2017 Forecast for All Major Property Markets in Australia
The average vacancy rate for established Brisbane suburbs around 2%, well below the 5% vacancy rate mentioned above for the units. For example, some outer suburbs popular with investors: Redcliff 1.7%, Alexandra Hills 0.8%, Kingston, Woodridge and Logan Central 1.9% and Ipswich 1.9%.
A 3% vacancy rate represents a balanced market, where there is an equal number of renters and properties available to rent. When the vacancy rate is below 3%, you can expect rental growth for your properties. With rental growth comes increasing returns on the investment property. When returns are higher, future investors will show more interest in these returns and they will push prices up as they contribute to an increasing in demand. Looking at vacancy rates is one of numerous ways of predicting future capital growth
Yields in Brisbane are also very high when compared to other capital cities.
See below for the Current Yields for Freestanding Properties in each Capital City
Data provide by CoreLogic 2016
As you can see Brisbane, Darwin and Hobart are the top three destinations for cash flow. However, the Darwin property is a market falling sharply in value and the long-term growth drivers for Hobart are weaker when compared to Brisbane. So this makes the Brisbane yields look even more attractive when you know they will be accompanied by capital growth.
There is one other factor to consider and that is the affordability of the Brisbane market compared to other capital cities in Australia. Brisbane’s closest neighbor Sydney has an average income of Sydney is $88,692, Brisbane is $82,980. This show the average salary in Sydney is only 6.9% higher than Brisbane. Now compare the differences in average property price: Sydney average property price is $880,000, Brisbane is $535,000. That shows Sydney’s average property price is 64% higher than Brisbane’s, and they only get paid 6.9% more!
This affordability will cause many interstate investors and owner occupiers to buy in Brisbane.
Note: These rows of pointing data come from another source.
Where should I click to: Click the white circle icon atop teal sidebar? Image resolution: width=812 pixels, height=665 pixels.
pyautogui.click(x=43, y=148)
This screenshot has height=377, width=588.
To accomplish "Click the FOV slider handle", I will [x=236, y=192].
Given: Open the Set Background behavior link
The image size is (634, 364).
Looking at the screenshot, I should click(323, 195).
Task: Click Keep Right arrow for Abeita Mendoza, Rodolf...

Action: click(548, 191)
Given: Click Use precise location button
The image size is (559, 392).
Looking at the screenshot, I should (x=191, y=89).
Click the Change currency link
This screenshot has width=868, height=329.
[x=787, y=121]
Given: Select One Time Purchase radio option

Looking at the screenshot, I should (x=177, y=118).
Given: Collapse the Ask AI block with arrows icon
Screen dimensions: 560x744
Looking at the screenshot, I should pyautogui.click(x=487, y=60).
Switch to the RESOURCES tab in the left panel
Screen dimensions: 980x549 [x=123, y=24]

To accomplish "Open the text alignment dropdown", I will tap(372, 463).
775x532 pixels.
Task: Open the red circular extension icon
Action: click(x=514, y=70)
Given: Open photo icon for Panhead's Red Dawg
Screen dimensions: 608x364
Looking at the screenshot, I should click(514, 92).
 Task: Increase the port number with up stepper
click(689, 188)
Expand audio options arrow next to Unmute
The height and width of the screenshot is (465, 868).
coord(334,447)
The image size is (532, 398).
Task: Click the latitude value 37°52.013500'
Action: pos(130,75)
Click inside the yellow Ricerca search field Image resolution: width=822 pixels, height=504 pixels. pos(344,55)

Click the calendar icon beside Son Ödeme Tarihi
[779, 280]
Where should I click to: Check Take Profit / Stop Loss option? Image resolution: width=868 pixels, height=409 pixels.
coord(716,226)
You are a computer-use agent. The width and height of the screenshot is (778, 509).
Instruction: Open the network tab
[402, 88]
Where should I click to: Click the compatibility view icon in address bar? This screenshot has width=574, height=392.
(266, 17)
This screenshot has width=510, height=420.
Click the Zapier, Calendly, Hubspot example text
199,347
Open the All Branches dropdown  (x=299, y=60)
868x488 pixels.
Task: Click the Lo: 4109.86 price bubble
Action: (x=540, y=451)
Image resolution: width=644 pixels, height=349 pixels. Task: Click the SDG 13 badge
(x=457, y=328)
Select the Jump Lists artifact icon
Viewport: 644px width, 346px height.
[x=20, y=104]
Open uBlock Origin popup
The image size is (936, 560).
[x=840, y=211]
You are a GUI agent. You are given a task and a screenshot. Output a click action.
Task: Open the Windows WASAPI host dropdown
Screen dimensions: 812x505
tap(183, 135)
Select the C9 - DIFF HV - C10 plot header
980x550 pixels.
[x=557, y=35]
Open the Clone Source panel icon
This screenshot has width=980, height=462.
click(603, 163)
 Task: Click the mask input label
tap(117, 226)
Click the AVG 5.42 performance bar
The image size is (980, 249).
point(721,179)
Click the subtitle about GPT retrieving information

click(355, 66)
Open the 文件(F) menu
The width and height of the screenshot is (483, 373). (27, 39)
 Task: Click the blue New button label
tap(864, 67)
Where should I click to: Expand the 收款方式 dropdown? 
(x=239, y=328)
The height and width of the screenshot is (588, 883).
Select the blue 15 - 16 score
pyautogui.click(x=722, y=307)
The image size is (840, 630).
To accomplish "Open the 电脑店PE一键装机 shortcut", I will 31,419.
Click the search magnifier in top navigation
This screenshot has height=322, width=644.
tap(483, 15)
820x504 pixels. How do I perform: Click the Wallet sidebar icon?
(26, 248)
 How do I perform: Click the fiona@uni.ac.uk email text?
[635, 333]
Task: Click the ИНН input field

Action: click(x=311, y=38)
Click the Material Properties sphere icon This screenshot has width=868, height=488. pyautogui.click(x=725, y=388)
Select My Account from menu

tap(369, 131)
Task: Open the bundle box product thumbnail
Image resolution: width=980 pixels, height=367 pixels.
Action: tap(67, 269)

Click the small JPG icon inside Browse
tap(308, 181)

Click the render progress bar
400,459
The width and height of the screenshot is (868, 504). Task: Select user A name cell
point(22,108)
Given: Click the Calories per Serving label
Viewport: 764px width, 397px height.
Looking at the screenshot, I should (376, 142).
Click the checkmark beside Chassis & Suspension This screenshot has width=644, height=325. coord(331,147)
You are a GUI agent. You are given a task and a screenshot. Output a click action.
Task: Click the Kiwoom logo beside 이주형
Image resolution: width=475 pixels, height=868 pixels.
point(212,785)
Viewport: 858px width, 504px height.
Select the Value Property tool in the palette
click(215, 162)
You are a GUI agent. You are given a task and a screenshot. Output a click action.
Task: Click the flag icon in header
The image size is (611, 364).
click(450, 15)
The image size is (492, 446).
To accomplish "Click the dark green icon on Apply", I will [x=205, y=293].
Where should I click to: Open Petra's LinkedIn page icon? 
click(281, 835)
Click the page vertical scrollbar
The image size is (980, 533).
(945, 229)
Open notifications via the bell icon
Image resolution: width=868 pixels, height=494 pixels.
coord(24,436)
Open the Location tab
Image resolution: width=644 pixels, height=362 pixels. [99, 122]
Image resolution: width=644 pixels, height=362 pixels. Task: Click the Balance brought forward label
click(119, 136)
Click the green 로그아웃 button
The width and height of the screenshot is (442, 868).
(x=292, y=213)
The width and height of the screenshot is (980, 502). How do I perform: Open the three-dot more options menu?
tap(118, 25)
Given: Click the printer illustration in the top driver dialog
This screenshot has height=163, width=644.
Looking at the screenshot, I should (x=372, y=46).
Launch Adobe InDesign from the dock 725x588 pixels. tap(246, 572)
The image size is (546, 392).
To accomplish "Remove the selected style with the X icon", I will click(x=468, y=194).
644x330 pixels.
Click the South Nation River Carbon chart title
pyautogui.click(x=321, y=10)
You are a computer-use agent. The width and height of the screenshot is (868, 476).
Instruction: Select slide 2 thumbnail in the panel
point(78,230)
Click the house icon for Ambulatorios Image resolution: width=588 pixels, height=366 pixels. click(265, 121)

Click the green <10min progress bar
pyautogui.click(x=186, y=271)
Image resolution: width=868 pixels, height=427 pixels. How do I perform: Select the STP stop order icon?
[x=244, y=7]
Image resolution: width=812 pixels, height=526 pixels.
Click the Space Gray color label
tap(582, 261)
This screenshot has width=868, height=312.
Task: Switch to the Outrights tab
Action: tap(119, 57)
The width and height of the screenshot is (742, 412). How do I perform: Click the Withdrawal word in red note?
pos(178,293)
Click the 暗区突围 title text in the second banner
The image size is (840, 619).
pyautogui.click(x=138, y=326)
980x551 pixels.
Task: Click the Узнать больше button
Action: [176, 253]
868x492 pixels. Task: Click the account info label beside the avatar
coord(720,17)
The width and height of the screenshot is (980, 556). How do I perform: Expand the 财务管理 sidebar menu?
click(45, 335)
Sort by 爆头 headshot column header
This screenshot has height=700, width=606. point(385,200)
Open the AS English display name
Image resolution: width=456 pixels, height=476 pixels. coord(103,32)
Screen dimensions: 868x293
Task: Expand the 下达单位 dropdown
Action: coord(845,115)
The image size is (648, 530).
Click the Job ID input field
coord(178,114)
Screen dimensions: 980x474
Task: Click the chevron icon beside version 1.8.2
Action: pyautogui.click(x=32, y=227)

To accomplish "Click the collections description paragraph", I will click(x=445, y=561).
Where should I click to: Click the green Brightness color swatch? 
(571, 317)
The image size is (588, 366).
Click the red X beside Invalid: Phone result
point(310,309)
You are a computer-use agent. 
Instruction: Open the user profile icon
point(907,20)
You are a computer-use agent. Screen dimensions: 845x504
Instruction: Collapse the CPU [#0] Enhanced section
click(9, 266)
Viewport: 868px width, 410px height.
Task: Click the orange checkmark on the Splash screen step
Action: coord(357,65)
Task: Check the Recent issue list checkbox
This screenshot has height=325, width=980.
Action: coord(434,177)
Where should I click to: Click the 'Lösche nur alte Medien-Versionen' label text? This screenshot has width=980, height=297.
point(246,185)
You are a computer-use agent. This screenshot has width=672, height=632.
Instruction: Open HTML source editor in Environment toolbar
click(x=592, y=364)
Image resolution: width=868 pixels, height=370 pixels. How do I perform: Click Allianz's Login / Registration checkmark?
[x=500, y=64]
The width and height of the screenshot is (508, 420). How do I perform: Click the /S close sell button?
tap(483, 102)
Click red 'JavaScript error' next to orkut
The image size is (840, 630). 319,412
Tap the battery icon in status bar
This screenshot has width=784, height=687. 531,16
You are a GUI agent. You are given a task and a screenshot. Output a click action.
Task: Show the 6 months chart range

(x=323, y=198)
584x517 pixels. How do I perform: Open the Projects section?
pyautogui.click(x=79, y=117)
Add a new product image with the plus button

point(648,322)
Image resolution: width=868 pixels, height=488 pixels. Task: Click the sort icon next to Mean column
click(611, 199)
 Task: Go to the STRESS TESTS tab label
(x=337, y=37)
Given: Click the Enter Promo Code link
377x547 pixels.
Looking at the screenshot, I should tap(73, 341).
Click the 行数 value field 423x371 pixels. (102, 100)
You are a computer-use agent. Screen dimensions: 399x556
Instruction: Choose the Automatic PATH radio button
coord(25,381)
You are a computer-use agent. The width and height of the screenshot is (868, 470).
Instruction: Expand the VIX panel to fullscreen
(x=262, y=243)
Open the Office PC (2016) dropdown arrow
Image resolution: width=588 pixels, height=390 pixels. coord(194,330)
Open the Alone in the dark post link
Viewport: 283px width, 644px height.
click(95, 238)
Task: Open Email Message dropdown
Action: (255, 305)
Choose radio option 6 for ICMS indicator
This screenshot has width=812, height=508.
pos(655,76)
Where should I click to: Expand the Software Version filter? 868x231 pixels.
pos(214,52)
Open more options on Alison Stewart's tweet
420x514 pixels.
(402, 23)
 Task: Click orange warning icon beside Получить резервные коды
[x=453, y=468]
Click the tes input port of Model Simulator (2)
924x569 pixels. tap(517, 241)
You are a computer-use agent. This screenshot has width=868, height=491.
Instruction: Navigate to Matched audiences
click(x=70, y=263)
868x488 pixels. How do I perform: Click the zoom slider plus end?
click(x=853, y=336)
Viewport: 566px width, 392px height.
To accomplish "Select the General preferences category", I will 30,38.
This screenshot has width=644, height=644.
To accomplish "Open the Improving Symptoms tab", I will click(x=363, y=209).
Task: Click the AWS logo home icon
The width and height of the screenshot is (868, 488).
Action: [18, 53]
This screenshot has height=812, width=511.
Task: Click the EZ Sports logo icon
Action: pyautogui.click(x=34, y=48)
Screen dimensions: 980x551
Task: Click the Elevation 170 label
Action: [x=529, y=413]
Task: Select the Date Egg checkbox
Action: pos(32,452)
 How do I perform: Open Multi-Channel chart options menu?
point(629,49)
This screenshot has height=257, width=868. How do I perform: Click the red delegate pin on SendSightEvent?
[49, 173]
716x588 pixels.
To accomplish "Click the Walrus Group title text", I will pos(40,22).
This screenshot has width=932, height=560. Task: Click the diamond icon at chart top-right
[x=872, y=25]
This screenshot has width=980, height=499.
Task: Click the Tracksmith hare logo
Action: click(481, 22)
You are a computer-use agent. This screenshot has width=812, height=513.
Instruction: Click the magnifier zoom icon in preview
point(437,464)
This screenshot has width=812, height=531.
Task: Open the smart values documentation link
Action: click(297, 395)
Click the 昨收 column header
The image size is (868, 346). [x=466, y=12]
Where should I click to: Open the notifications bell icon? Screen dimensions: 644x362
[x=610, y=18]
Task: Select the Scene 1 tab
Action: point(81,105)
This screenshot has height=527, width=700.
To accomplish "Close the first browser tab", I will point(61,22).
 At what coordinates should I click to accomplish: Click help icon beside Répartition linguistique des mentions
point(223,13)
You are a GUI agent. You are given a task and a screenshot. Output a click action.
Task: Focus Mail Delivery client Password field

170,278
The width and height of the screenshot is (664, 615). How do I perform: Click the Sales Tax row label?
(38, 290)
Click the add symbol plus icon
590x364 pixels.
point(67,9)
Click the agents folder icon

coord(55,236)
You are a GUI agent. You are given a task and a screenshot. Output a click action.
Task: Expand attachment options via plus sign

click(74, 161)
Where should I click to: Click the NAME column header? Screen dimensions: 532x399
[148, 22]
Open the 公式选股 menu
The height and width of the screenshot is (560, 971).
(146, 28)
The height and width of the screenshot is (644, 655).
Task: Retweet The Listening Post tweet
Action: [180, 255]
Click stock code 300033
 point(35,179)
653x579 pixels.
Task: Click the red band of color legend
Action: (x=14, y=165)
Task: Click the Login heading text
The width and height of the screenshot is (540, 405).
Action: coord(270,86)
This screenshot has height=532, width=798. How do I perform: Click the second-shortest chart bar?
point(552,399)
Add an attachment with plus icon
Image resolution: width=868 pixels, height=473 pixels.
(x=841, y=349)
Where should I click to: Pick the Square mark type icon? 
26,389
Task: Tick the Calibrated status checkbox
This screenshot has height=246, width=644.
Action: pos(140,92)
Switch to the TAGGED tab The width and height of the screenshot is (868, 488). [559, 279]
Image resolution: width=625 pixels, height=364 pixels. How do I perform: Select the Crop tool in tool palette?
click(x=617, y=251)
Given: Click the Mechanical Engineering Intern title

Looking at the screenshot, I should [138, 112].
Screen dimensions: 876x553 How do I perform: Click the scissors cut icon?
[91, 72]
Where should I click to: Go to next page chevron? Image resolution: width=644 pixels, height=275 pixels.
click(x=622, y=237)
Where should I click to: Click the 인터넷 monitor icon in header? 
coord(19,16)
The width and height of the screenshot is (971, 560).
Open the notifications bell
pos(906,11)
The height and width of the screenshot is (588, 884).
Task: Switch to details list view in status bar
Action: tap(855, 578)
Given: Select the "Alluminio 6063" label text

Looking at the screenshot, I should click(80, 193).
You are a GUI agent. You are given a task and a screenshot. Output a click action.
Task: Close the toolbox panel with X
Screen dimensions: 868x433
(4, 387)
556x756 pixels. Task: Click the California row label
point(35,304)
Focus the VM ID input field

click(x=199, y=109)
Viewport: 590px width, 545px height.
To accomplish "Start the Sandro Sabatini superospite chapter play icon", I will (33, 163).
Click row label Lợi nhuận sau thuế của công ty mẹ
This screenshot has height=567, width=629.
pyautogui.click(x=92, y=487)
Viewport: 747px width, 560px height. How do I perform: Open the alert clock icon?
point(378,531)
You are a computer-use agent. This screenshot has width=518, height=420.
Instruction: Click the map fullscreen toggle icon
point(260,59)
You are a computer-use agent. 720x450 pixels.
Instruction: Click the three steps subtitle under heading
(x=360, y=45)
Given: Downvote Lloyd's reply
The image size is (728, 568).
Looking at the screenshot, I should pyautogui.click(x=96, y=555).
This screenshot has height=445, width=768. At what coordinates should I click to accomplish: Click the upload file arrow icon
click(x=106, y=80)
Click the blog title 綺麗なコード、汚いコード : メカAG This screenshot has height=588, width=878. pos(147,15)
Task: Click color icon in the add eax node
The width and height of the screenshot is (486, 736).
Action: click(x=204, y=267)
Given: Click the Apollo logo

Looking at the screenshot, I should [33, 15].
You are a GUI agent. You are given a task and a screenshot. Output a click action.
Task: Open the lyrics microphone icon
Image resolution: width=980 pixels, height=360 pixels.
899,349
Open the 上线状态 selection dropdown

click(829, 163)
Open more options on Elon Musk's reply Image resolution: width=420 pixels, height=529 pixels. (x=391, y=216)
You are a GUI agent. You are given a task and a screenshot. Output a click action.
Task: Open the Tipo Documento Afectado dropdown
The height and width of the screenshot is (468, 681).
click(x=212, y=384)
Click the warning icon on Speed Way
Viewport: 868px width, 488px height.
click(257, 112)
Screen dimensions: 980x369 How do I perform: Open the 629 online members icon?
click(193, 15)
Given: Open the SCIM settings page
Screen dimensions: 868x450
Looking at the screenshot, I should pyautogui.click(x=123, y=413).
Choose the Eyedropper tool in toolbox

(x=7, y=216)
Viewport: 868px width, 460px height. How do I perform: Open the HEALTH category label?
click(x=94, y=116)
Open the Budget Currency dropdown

So as long as the unemployment is low, salaries are high and yields are strong, there will be nationwide investor/owner occupier demand for freestanding houses in Brisbane. This will ensure sales volumes remain high and that capital growth continues.
To recap, it’s a great time to invest in the Brisbane market due to:
1. Affordability – compared to Sydney and Melbourne, Brisbane is ridiculously cheap
2. High yields – third best capital city behind only Hobart and Darwin
3. Tight vacancy rates – for the free standing house market most suburbs are below 2%
Despite the negative headlines in the media focusing on only the unit market, there is a huge opportunity to make money in the Brisbane property market with record low interest rates, and bottom of the cycle house prices. However, take this as a warning, there has also never been such an easy time to lose money in real estate. Very interesting times ahead.